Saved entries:
......

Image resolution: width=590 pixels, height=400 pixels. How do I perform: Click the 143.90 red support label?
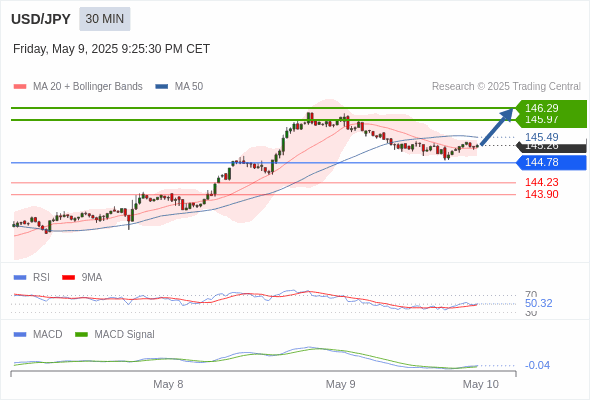(x=541, y=194)
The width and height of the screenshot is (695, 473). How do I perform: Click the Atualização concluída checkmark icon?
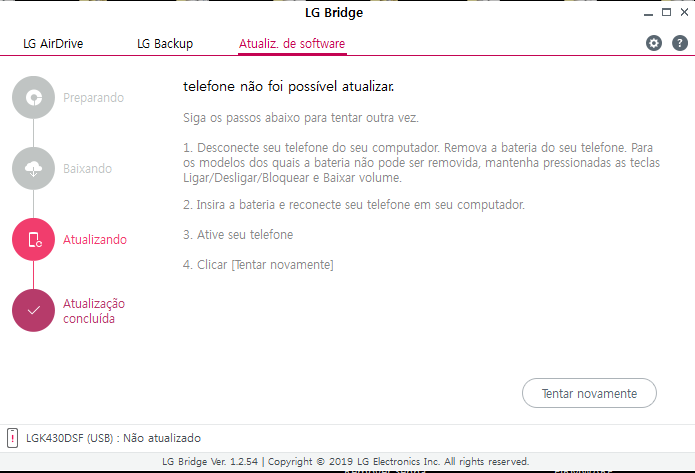[x=33, y=310]
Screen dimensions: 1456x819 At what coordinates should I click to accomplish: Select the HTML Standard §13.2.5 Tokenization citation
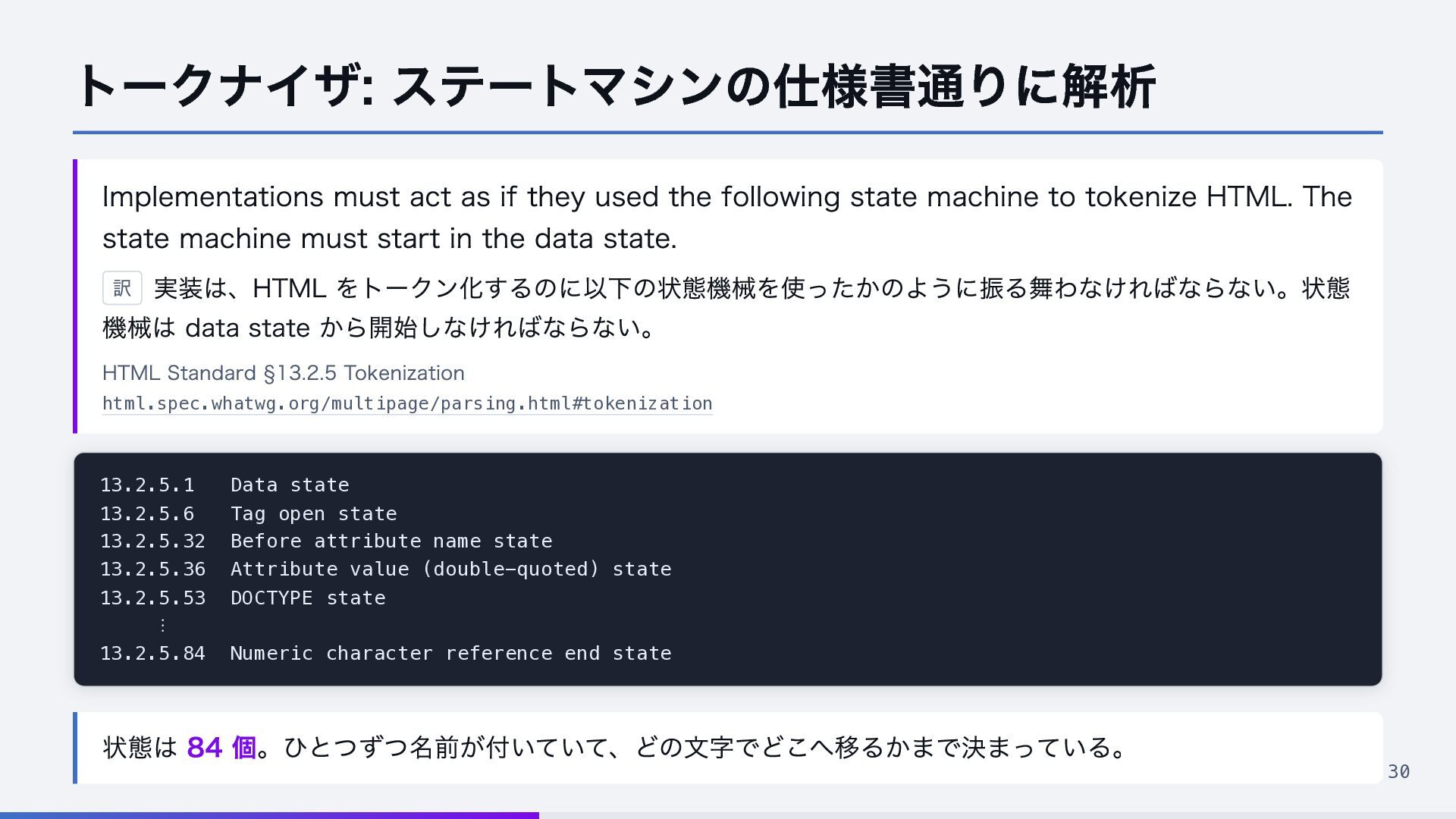(284, 373)
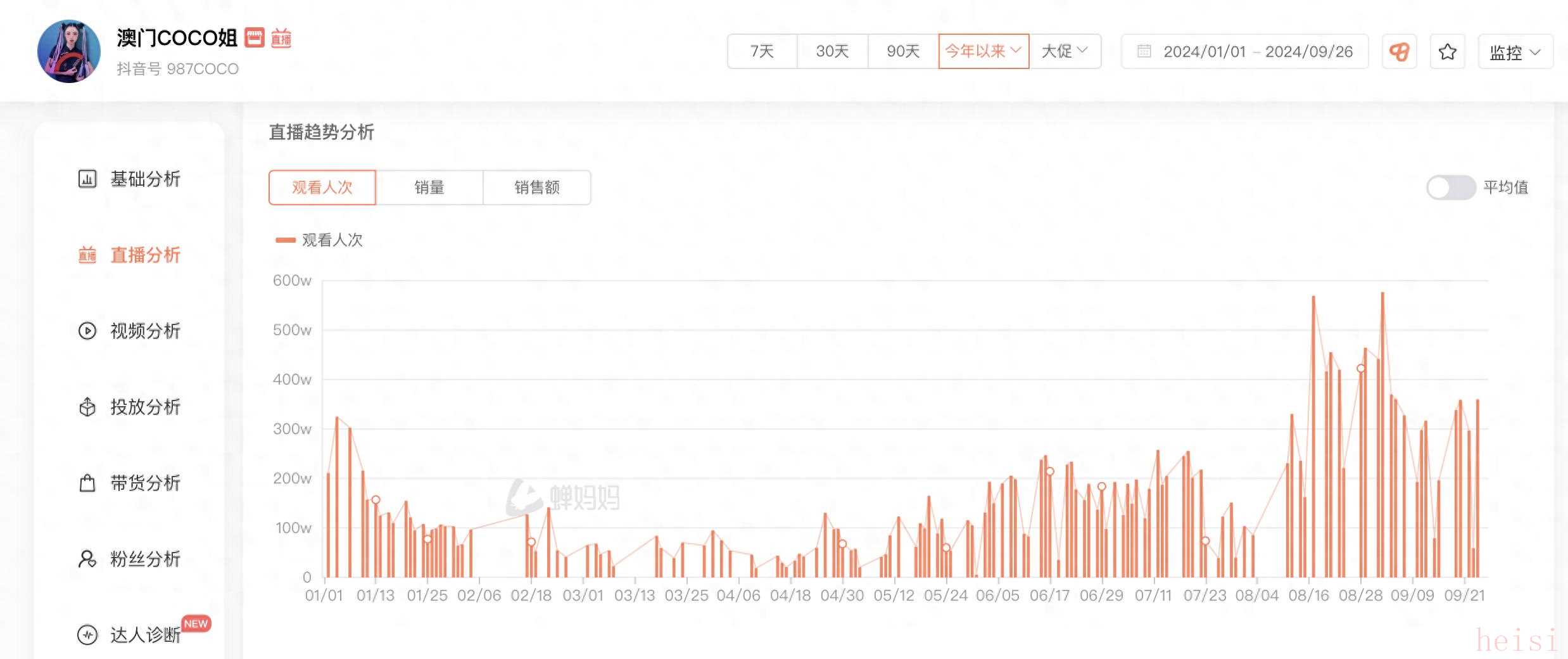Select the 30天 time range

(x=832, y=51)
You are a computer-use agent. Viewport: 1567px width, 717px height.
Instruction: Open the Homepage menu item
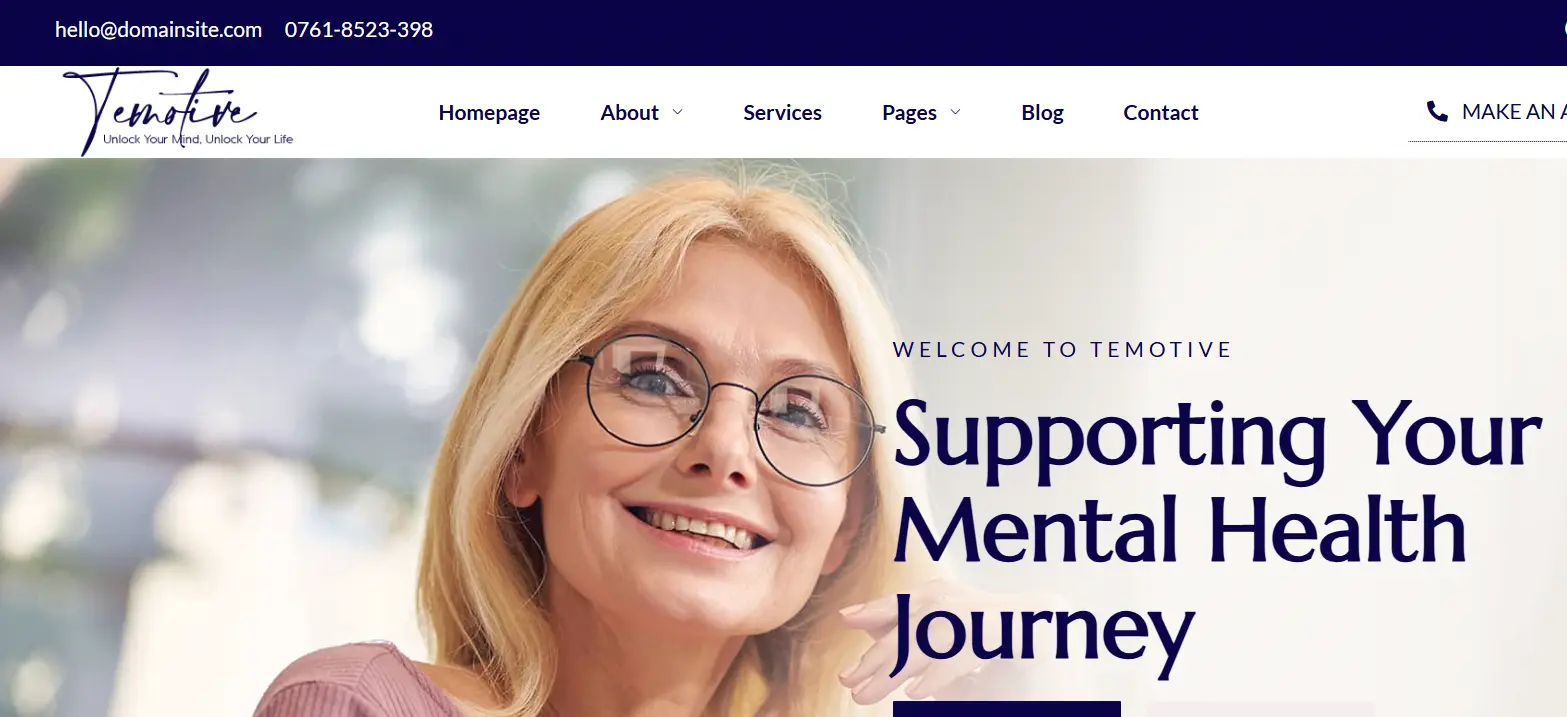point(489,113)
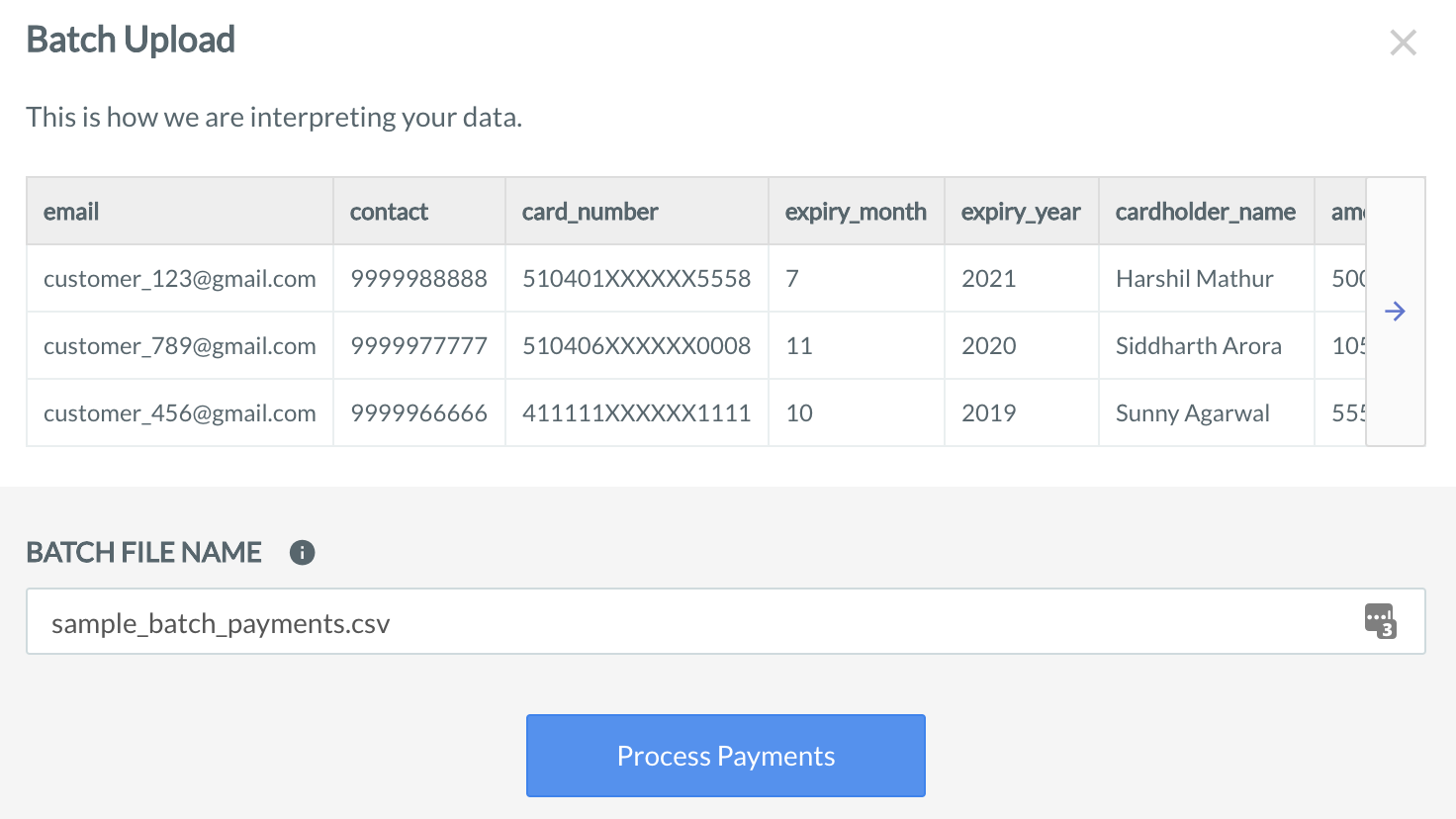The height and width of the screenshot is (819, 1456).
Task: Select expiry month 10 in the last row
Action: tap(798, 412)
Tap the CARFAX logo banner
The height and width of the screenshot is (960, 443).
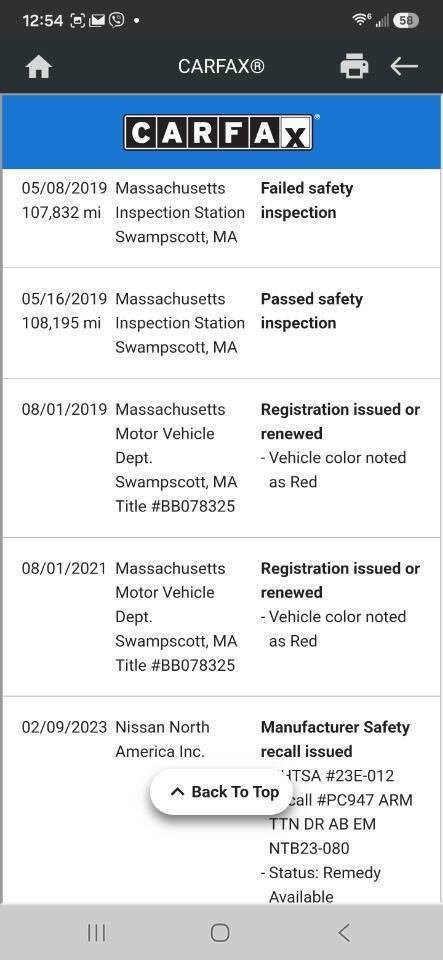point(221,132)
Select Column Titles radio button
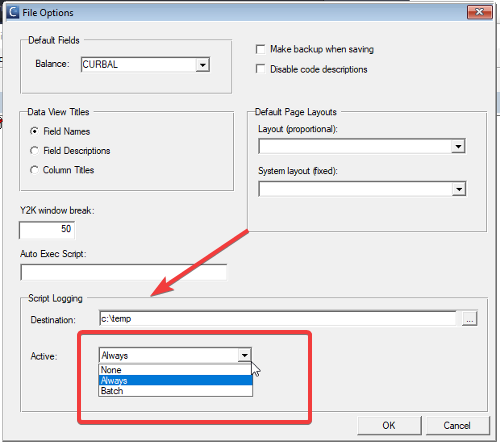Viewport: 500px width, 445px height. click(x=34, y=170)

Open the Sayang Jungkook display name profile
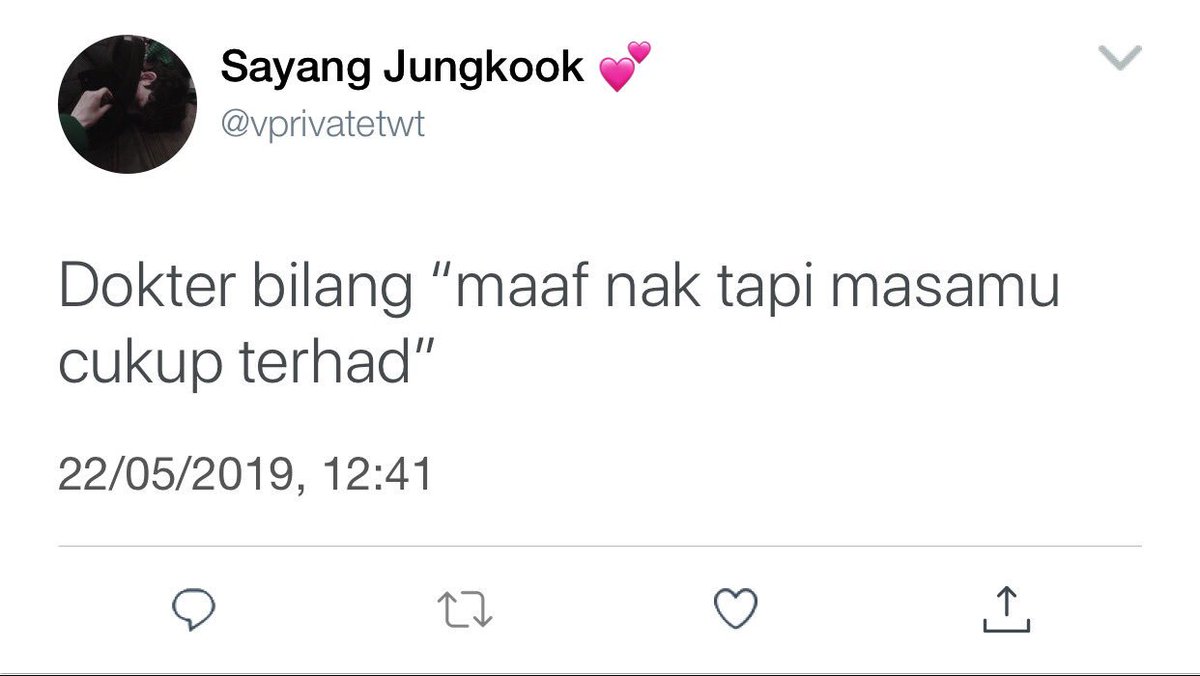tap(402, 68)
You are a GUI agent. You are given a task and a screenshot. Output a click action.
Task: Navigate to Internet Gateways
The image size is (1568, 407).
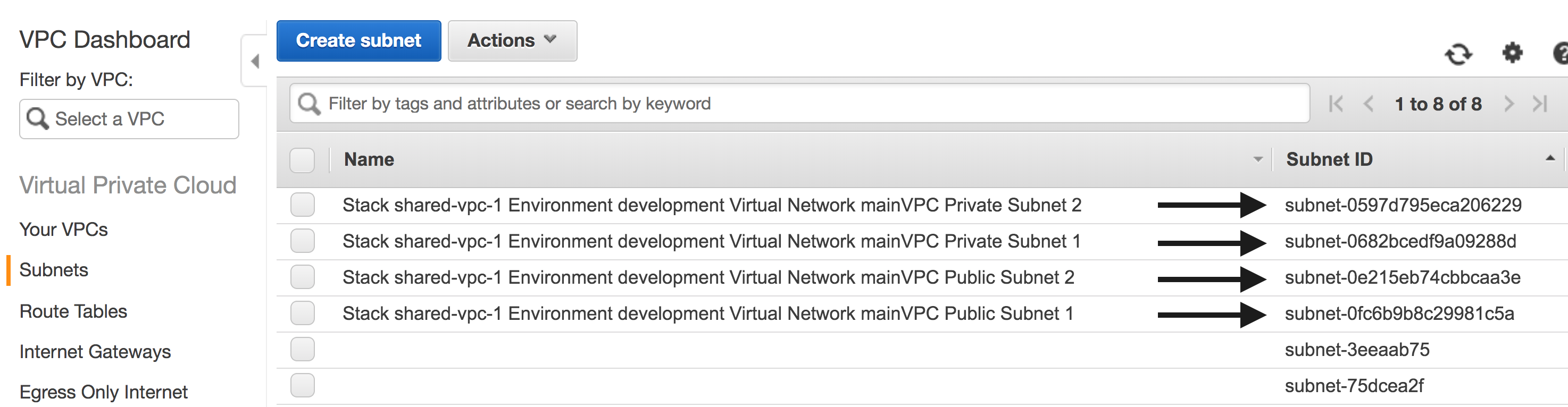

......

=== PROBLEM DETAILS ===
The data above should be restated exactly, with its images dropped.

=== EXPECTED OUTPUT ===
Image resolution: width=590 pixels, height=400 pixels. How do I perform: Click the 143.90 red support label?
(x=541, y=194)
The width and height of the screenshot is (695, 473). How do I perform: Click the Atualização concluída checkmark icon?
[x=33, y=310]
Screen dimensions: 1456x819 At what coordinates should I click to accomplish: Select the HTML Standard §13.2.5 Tokenization citation
(284, 373)
Select the 30天 time range

(x=832, y=51)
You are a computer-use agent. Viewport: 1567px width, 717px height.
Instruction: Open the Homepage menu item
point(489,113)
The height and width of the screenshot is (819, 1456).
Task: Select expiry month 10 in the last row
Action: tap(798, 412)
Tap the CARFAX logo banner
The height and width of the screenshot is (960, 443).
point(221,132)
Select Column Titles radio button
Viewport: 500px width, 445px height. click(x=34, y=170)

Open the Sayang Jungkook display name profile
tap(402, 68)
You are a GUI agent. You are given a task and a screenshot. Output a click action.
Task: Navigate to Internet Gateways
The image size is (1568, 407).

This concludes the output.